Intercession seems to be a least favoured focus of prayer. I am wondering why this is so. In addition I am wondering what effect it might have on someone who was giving the church another chance or is a first time visitor; like I was. What effect does lack of prayer for the world beyond the Church have on a stranger in our midst?
Of course first impressions mean everything and they mean nothing. The consumer in all of us likes to think we know what we want and have been conditioned to find this out quickly by our ‘first impressions count’ retail society. So what I saw at a church on one Sunday may not have been typical. I need to remember that and so does anyone else looking for a church or ‘just visiting’ because we are on holiday.
Intercession seems to be a least favoured focus of prayer
So plenty of prayer, but one type of prayer seems to have gone missing. Here’s what I mean?
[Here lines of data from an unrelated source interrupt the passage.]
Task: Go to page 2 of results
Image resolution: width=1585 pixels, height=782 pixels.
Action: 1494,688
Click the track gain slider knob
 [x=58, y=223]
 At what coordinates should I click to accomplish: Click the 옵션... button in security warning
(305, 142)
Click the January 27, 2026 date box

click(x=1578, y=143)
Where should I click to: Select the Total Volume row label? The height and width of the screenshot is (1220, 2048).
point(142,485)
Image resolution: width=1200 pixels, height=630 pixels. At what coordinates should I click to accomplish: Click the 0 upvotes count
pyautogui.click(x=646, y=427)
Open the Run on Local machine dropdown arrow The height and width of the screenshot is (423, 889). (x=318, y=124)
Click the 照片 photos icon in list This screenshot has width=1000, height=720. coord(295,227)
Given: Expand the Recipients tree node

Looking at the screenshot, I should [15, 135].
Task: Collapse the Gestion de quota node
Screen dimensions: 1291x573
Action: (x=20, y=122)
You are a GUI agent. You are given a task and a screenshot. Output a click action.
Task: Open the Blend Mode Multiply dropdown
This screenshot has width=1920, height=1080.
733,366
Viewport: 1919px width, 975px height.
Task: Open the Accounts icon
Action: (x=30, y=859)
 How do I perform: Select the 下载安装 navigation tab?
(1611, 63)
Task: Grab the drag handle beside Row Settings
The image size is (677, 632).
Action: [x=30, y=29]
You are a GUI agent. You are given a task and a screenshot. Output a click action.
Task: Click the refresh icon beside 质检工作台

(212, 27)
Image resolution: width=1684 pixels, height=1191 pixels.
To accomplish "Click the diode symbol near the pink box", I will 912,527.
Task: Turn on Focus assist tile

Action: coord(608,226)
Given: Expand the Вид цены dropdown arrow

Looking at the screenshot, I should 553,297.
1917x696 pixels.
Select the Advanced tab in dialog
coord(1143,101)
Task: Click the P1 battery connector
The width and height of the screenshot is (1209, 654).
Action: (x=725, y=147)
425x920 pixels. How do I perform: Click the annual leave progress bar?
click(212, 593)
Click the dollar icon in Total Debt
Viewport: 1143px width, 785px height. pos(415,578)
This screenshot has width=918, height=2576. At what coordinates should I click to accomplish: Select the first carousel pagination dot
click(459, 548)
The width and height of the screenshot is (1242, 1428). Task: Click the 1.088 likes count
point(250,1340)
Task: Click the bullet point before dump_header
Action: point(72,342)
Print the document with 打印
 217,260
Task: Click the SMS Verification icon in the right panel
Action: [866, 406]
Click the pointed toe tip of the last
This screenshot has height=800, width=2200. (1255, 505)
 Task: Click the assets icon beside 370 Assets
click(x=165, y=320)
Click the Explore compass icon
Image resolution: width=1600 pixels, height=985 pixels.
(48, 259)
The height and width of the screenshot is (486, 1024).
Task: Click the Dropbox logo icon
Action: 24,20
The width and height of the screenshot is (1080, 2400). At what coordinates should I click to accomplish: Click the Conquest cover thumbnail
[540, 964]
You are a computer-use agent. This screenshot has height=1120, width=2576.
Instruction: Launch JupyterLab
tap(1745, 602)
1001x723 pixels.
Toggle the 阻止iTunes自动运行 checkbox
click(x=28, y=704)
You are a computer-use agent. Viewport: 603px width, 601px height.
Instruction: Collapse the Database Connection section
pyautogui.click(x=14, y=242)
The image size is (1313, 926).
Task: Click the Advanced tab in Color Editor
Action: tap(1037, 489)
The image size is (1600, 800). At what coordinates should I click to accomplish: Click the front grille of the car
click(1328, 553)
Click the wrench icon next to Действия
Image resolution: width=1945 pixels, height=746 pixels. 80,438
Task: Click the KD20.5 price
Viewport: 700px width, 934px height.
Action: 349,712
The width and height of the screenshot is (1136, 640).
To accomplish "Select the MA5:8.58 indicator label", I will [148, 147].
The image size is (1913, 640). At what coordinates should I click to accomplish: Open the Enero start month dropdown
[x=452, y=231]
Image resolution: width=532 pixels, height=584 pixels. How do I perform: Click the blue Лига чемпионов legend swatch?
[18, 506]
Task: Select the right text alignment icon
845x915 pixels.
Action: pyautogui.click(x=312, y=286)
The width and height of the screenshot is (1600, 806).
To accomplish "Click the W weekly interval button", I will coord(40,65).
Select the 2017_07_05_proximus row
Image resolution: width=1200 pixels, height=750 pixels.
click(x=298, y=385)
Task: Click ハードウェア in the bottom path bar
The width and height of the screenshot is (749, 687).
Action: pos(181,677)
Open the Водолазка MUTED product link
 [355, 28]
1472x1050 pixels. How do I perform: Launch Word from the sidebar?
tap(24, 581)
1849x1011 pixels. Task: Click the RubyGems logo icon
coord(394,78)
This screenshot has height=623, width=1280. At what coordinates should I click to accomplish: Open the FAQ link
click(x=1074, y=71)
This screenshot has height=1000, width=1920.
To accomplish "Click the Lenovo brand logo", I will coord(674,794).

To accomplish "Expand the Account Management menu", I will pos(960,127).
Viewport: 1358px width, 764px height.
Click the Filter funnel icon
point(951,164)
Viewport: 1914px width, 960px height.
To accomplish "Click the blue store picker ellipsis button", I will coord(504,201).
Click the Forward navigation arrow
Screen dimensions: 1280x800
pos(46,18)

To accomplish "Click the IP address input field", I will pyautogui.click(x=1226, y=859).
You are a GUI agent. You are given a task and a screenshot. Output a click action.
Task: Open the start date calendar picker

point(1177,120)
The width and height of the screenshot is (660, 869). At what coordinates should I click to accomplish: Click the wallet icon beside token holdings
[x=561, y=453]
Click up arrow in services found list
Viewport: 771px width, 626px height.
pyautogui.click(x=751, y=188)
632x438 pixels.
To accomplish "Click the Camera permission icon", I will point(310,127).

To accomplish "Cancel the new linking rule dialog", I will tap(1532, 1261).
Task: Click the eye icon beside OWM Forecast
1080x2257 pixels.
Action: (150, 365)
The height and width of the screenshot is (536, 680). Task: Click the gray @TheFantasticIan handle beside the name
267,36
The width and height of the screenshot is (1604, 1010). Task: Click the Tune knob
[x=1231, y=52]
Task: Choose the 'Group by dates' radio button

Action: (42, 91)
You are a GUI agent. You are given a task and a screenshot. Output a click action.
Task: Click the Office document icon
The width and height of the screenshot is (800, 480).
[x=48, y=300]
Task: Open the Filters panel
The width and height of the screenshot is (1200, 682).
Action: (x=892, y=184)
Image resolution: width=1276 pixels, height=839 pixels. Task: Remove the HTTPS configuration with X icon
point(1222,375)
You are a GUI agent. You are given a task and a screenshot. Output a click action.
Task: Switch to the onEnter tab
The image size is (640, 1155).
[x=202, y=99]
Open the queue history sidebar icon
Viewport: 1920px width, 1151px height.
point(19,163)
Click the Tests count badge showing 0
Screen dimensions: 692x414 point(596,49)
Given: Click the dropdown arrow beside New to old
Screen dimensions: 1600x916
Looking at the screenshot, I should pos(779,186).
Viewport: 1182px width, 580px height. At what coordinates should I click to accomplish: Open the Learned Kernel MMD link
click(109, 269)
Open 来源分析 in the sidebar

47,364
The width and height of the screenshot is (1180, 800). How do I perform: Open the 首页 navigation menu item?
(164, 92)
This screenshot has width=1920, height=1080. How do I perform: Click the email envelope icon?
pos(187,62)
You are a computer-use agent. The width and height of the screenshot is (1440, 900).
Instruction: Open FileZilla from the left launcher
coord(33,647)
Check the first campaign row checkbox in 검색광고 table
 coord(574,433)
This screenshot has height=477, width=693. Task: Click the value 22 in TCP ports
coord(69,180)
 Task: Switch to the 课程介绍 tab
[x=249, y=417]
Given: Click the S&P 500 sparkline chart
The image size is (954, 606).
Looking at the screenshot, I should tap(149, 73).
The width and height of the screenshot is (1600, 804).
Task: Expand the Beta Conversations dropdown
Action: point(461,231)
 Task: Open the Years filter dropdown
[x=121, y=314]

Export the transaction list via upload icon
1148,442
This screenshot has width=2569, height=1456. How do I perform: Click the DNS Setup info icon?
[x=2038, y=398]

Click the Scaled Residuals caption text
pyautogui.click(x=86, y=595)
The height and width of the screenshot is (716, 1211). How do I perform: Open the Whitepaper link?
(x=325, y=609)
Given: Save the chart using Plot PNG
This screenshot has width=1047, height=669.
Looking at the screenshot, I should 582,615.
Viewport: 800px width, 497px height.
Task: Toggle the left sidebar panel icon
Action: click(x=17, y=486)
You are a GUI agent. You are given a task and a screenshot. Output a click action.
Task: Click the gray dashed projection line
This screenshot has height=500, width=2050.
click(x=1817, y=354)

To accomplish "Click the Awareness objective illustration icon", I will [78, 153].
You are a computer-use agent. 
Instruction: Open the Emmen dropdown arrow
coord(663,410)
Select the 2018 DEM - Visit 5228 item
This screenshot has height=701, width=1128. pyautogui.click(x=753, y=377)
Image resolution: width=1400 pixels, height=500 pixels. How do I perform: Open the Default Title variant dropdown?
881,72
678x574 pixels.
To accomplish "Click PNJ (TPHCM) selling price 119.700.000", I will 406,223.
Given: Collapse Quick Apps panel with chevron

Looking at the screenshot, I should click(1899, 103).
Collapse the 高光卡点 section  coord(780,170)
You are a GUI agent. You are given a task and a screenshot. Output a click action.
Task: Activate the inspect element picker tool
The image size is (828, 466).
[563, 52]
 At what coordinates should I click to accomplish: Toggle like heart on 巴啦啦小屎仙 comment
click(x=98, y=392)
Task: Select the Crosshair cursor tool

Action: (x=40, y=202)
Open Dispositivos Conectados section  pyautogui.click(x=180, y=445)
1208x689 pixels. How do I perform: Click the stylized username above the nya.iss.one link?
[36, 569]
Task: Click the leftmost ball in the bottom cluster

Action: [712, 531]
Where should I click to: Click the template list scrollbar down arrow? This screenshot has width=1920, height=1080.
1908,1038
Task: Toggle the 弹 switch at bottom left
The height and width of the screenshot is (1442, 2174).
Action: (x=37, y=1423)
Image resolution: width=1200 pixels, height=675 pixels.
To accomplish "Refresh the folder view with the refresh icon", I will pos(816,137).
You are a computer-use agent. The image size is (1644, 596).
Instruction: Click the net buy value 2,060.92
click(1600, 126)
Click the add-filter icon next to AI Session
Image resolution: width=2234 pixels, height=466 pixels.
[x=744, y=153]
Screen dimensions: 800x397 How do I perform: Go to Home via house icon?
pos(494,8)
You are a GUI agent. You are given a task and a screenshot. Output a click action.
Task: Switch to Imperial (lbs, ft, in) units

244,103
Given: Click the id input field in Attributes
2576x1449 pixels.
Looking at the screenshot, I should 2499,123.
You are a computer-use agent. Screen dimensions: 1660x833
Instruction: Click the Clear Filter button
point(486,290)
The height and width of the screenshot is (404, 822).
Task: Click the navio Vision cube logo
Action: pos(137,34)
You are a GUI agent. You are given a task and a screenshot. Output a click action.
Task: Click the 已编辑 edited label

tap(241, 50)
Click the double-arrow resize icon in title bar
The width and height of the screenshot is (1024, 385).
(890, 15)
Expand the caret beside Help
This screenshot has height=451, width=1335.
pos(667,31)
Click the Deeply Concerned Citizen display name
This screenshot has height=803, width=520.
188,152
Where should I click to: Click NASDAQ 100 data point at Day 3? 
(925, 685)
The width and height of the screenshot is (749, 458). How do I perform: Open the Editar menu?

Let me give you two examples:
In one place there was prayer for the world but it amounted to prayer for Christians being active in the world. So we prayed for Bangladesh because the BMS is there but only in terms of certain locations and pieces of mission. There was little awareness of the country, its needs and tensions which draws mission workers there in the first place. There is plenty such information on the BMS World Mission website.
One Sunday in another church we were led by someone who had prepared carefully and took us through the various needs of individuals (one in Singapore). We prayed for various Christian organisations and that was it.
Am I wrong to think there could have been some expression of concern for the plane crash victims in Ukraine or the conflict in Gaza and certainly the forced exile of Christians from Mosul? But there was nothing, not even a general invitation to share our concern for the world in a moment of silence.
There has been petition; prayers of deep asking on behalf of people we know and so on, but little intercession, standing with people whom we do not know but belong to in common bonds of humanity, as well as people for whom God so loved the world he gave his one and only Son.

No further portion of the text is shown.